Kalup Linzy finds freedom in character
One time, MoMA asked me to perform at one of their mini conferences. I left the room and put on my character, Taiwan. Then I sat in the meeting because there wasn’t enough time to change [out of character]. Once I had made the shift [to Taiwan], Marina Abramović commented that I looked more comfortable as a character than I did as myself. And I realized I was totally comfortable because, on some level, I’m there but I’m not there. Then I started wondering which one was the mask: Taiwan or Kalup?
Once I put on the costumes, something happens that I connect with; I become more alive. Something else comes out of this that isn’t there during day-to-day life. I feel better about my existence in the world when I’m performing and playing these characters. I feel like I have some purpose other than just lying around. It motivates me, and it creates new aspirations—or maybe old aspirations.

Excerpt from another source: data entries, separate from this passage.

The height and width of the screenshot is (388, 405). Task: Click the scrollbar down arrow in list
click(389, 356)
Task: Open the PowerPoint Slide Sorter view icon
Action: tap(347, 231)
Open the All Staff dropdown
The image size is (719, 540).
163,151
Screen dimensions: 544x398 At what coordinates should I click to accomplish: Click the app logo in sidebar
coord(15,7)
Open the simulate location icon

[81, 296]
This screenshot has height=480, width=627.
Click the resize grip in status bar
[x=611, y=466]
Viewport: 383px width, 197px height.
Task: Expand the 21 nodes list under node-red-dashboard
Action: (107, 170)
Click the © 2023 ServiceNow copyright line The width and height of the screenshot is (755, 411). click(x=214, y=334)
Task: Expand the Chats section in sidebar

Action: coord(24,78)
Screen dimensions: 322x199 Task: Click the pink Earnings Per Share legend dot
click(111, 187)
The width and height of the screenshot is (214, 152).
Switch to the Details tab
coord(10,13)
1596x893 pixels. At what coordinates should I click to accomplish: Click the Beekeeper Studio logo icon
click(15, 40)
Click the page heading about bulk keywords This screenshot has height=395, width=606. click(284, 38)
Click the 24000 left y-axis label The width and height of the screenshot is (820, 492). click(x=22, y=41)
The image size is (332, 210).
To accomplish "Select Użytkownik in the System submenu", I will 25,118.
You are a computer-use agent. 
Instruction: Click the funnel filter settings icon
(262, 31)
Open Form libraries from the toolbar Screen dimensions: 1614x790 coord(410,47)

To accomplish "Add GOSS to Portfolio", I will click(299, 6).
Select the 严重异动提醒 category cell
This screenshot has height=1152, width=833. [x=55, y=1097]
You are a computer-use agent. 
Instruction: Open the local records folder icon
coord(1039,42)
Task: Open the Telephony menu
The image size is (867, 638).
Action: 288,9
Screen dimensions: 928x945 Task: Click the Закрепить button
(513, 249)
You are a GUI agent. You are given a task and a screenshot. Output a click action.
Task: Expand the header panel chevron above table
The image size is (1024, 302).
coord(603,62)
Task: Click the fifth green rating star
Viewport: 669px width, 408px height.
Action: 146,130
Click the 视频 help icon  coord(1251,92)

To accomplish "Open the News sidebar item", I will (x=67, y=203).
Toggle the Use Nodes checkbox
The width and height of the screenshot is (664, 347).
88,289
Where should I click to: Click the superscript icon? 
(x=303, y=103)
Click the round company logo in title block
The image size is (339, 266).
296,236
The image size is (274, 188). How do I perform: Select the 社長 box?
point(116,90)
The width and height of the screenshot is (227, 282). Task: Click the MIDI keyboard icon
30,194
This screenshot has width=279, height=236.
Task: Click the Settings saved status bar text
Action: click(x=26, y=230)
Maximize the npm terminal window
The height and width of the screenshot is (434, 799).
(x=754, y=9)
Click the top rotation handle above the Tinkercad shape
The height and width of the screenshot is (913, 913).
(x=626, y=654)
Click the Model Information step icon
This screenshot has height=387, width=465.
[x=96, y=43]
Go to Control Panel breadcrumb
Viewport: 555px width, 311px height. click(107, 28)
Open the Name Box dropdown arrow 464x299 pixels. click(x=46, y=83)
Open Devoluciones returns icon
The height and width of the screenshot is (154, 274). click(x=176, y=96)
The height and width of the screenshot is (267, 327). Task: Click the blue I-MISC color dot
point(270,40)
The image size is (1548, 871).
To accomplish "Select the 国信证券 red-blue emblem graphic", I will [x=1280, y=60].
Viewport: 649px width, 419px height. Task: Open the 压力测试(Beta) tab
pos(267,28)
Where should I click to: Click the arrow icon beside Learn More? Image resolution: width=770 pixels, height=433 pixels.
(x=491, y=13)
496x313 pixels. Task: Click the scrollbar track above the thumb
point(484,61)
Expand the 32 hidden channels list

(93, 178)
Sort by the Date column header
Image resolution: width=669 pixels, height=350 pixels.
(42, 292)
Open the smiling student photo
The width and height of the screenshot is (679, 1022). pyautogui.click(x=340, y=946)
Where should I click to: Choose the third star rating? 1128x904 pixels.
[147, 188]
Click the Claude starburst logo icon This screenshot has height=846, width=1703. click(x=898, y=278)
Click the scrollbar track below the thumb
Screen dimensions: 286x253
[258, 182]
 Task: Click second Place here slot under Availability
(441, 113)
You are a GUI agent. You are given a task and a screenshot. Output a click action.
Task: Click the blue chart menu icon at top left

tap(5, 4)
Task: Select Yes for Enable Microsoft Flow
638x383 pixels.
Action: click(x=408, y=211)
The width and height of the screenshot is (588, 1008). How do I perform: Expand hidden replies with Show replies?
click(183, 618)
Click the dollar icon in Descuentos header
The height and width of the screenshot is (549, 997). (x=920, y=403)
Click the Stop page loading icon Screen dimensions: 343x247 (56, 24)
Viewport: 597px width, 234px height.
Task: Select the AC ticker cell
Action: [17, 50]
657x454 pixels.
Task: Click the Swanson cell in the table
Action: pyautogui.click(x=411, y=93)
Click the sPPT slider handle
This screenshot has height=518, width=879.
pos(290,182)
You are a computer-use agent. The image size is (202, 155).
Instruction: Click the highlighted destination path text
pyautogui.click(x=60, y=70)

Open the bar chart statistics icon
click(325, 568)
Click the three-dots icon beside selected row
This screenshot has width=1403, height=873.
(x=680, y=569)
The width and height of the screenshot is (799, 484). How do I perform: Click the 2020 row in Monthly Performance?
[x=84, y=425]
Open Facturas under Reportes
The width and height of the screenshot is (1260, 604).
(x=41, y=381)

These characters represent aspects of my coming of age, as far as reclaiming certain things about myself. I did want to become a filmmaker and make movies; I did want to be on a soap opera; I did want to be a recording artist. And for whatever reason [in society], you’re only allowed to just choose one [thing to do].
It’s possible that I could have done all of that in the industry. But in the late nineties, I was also deciding whether I was going to be openly gay, and it didn’t seem like there was space for me back then. Now I know a lot has shifted. The characters give me empowerment and a platform to speak on things and explore different artistic mediums.